When you make the claim that American Jews as a group have forgotten what it’s like to be targeted with attacks/vandalism, you lose me. And not just me, but I would think a lot of other people. For one thing, it ignores that the American Jewish community continues to be targeted with harassment/vandalism by hate groups of all kinds (including, and perhaps mostly groups on the far right). I’m talking about desecration of synagogues and cemeteries as well as actual armed attacks like the one in Kansas City and at the Holocaust Museum in DC. For another, it suggests that American Jews are turning their backs on persecuted minorities. And while it’s all well and good that you appear to do some work on security assessments for synagogues, I don’t see how that entitles you to draw the generalization you have.
Adam L Silverman
@dedc79: My response came off much harsher than I intended. So my sincere apology for snapping at you.

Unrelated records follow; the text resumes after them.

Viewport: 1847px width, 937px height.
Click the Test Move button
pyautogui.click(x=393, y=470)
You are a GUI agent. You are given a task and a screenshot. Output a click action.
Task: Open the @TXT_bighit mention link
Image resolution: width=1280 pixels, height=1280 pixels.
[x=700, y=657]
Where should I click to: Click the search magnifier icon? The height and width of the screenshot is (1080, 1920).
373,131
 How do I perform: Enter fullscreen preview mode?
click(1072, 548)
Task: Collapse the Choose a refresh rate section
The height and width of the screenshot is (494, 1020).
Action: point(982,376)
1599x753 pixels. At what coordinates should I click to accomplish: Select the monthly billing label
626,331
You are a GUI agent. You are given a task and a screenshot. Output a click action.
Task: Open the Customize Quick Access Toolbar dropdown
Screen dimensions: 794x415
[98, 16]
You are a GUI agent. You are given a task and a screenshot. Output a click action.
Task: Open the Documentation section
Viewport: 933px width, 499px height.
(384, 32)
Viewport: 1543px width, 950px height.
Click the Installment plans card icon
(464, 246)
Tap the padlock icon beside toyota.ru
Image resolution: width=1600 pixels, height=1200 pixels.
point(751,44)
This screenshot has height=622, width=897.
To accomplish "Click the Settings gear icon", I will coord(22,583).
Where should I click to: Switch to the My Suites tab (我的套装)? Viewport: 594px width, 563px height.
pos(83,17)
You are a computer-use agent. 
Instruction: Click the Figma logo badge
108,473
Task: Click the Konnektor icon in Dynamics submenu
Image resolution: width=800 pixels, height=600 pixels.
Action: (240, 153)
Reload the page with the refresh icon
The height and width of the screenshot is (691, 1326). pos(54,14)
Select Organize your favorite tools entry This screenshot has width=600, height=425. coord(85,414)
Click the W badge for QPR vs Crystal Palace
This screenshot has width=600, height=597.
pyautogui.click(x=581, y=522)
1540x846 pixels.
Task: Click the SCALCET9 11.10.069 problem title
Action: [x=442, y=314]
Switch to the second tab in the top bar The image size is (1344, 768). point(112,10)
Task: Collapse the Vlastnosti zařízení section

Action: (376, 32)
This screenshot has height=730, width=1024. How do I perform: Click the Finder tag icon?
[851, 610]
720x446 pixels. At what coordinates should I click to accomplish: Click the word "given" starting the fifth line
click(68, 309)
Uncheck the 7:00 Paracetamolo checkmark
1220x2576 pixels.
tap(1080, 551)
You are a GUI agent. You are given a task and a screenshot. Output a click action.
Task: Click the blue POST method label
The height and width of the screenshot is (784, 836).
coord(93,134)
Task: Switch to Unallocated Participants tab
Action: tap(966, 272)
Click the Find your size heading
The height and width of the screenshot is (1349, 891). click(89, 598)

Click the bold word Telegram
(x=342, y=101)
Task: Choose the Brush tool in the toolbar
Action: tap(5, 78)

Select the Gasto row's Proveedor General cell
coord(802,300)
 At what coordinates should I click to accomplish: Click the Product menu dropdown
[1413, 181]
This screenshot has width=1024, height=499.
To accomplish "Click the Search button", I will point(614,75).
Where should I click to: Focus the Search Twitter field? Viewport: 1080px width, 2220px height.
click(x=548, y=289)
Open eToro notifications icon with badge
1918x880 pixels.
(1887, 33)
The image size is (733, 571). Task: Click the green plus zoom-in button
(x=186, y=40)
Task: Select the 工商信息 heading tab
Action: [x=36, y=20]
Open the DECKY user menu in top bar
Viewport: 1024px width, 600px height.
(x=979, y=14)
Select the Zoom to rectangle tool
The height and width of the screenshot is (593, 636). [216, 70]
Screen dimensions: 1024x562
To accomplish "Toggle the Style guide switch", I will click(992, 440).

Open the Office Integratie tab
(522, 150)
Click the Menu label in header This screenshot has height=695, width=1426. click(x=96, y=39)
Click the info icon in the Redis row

My take on this, and you’re correct its anecdotal observation, is that Jewish Americans born after the late 70s may recognize that there’s still anti-Semitism out there and that its still an issue, but that the idea that they’re not just Americans who’s religion just happen to be Jewish is now the norm for that demographic.
I also should have made a much sharper distinction between the above and the group, like Geller, who have decided its okay to crap on newer immigrant groups, be the ethnic, religious, or ethno-religious. I wasn’t intending to assert that Jewish Americans, other than an extreme minority, were turning their backs on others who are discriminated against in the US, so I appreciate you letting me know that that’s what came across.
dedc79
@Adam L Silverman: Ok, I appreciate that and, more generally, that you stick around and engage/respond in the comments.
And FWIW, I happen to have one of those crazy uncles, so I was just projecting a bit there. It was a lousy attempt at a joke and any offense was entirely unintended.
The Very Reverend Crimson Fire of Compassion
Bibi’s reading excerpts from “The Protocols of the Elders of Mecca”.
Debbie
If he weren’t so outraged by the Freedom Caucus’s betrayal in moving behind Paul Ryan, Glenn Beck would be all over Bibi’s speech. I think it’s his audience that Bibi might have been hoping to snag.
Adam L Silverman
@dedc79: no offense. believe me if he even knew what email was, I’m sure the forwarded emails would all be a peace of work..
Paul in KY
@Elie: Just tell her basically what you said in your post. You support Israel & her right to exist & defend herself, but you absolutely dislike the current government, PM, it’s approach to the conflict with Palestine, etc.
Paul in KY
@Elie: I think Israel can last a long time in it’s current state. It will be a pariah nation, etc. but it is definitely militarily strong enough (with our help) to last for another 100 years.